++++ Material provided
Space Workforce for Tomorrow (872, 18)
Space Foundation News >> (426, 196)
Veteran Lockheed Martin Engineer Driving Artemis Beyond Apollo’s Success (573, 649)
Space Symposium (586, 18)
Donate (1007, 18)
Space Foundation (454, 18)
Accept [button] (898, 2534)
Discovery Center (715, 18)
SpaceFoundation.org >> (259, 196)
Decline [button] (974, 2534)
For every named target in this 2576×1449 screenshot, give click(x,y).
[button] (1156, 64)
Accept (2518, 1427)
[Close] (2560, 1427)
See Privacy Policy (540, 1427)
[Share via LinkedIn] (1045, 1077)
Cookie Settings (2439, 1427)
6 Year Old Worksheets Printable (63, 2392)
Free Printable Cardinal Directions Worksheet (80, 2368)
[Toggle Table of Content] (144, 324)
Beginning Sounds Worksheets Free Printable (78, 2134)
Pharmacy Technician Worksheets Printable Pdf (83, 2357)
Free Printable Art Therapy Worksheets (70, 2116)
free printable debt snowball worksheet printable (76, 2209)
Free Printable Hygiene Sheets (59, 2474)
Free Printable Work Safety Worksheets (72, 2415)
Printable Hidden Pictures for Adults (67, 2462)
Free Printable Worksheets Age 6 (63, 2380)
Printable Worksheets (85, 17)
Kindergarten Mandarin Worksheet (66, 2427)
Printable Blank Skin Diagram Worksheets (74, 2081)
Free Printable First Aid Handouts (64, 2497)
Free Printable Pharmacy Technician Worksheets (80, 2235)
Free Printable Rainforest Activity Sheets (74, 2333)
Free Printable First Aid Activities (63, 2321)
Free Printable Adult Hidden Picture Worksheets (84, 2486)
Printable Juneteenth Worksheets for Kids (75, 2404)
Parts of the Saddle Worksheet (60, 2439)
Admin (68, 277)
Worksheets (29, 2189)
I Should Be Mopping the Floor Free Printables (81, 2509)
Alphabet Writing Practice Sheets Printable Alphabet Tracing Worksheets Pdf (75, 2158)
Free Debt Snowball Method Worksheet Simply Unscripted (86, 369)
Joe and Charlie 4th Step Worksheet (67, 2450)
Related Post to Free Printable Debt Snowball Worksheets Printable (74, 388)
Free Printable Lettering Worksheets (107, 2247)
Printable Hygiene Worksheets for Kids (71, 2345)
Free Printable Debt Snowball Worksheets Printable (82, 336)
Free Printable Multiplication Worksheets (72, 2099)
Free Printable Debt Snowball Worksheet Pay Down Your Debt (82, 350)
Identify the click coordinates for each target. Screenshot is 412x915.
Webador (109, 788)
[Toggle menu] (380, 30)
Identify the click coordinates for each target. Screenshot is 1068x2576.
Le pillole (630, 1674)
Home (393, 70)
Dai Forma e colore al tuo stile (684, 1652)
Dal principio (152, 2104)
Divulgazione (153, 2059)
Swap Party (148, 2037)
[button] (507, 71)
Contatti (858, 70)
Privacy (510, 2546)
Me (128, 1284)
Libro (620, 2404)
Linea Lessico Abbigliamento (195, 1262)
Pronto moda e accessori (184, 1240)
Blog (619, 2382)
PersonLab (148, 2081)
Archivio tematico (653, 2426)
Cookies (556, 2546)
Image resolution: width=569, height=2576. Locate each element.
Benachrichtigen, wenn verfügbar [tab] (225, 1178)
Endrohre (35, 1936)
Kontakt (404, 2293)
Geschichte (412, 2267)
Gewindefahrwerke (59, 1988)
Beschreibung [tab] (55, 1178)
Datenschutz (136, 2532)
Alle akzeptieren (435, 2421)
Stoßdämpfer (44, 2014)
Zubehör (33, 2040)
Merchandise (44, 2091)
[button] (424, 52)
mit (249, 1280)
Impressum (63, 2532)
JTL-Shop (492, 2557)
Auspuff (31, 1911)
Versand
++++++++
## What you are asked to do
Restate every record exactly, leaving nothing out.

## Response below
Space Workforce for Tomorrow (872, 18)
Space Foundation News >> (426, 196)
Veteran Lockheed Martin Engineer Driving Artemis Beyond Apollo’s Success (573, 649)
Space Symposium (586, 18)
Donate (1007, 18)
Space Foundation (454, 18)
Accept [button] (898, 2534)
Discovery Center (715, 18)
SpaceFoundation.org >> (259, 196)
Decline [button] (974, 2534)
For every named target in this 2576×1449 screenshot, give click(x,y).
[button] (1156, 64)
Accept (2518, 1427)
[Close] (2560, 1427)
See Privacy Policy (540, 1427)
[Share via LinkedIn] (1045, 1077)
Cookie Settings (2439, 1427)
6 Year Old Worksheets Printable (63, 2392)
Free Printable Cardinal Directions Worksheet (80, 2368)
[Toggle Table of Content] (144, 324)
Beginning Sounds Worksheets Free Printable (78, 2134)
Pharmacy Technician Worksheets Printable Pdf (83, 2357)
Free Printable Art Therapy Worksheets (70, 2116)
free printable debt snowball worksheet printable (76, 2209)
Free Printable Hygiene Sheets (59, 2474)
Free Printable Work Safety Worksheets (72, 2415)
Printable Hidden Pictures for Adults (67, 2462)
Free Printable Worksheets Age 6 (63, 2380)
Printable Worksheets (85, 17)
Kindergarten Mandarin Worksheet (66, 2427)
Printable Blank Skin Diagram Worksheets (74, 2081)
Free Printable First Aid Handouts (64, 2497)
Free Printable Pharmacy Technician Worksheets (80, 2235)
Free Printable Rainforest Activity Sheets (74, 2333)
Free Printable First Aid Activities (63, 2321)
Free Printable Adult Hidden Picture Worksheets (84, 2486)
Printable Juneteenth Worksheets for Kids (75, 2404)
Parts of the Saddle Worksheet (60, 2439)
Admin (68, 277)
Worksheets (29, 2189)
I Should Be Mopping the Floor Free Printables (81, 2509)
Alphabet Writing Practice Sheets Printable Alphabet Tracing Worksheets Pdf (75, 2158)
Free Debt Snowball Method Worksheet Simply Unscripted (86, 369)
Joe and Charlie 4th Step Worksheet (67, 2450)
Related Post to Free Printable Debt Snowball Worksheets Printable (74, 388)
Free Printable Lettering Worksheets (107, 2247)
Printable Hygiene Worksheets for Kids (71, 2345)
Free Printable Debt Snowball Worksheets Printable (82, 336)
Free Printable Multiplication Worksheets (72, 2099)
Free Printable Debt Snowball Worksheet Pay Down Your Debt (82, 350)
Identify the click coordinates for each target. Screenshot is 412x915.
Webador (109, 788)
[Toggle menu] (380, 30)
Identify the click coordinates for each target. Screenshot is 1068x2576.
Le pillole (630, 1674)
Home (393, 70)
Dai Forma e colore al tuo stile (684, 1652)
Dal principio (152, 2104)
Divulgazione (153, 2059)
Swap Party (148, 2037)
[button] (507, 71)
Contatti (858, 70)
Privacy (510, 2546)
Me (128, 1284)
Libro (620, 2404)
Linea Lessico Abbigliamento (195, 1262)
Pronto moda e accessori (184, 1240)
Blog (619, 2382)
PersonLab (148, 2081)
Archivio tematico (653, 2426)
Cookies (556, 2546)
Image resolution: width=569, height=2576. Locate each element.
Benachrichtigen, wenn verfügbar [tab] (225, 1178)
Endrohre (35, 1936)
Kontakt (404, 2293)
Geschichte (412, 2267)
Gewindefahrwerke (59, 1988)
Beschreibung [tab] (55, 1178)
Datenschutz (136, 2532)
Alle akzeptieren (435, 2421)
Stoßdämpfer (44, 2014)
Zubehör (33, 2040)
Merchandise (44, 2091)
[button] (424, 52)
mit (249, 1280)
Impressum (63, 2532)
JTL-Shop (492, 2557)
Auspuff (31, 1911)
Versand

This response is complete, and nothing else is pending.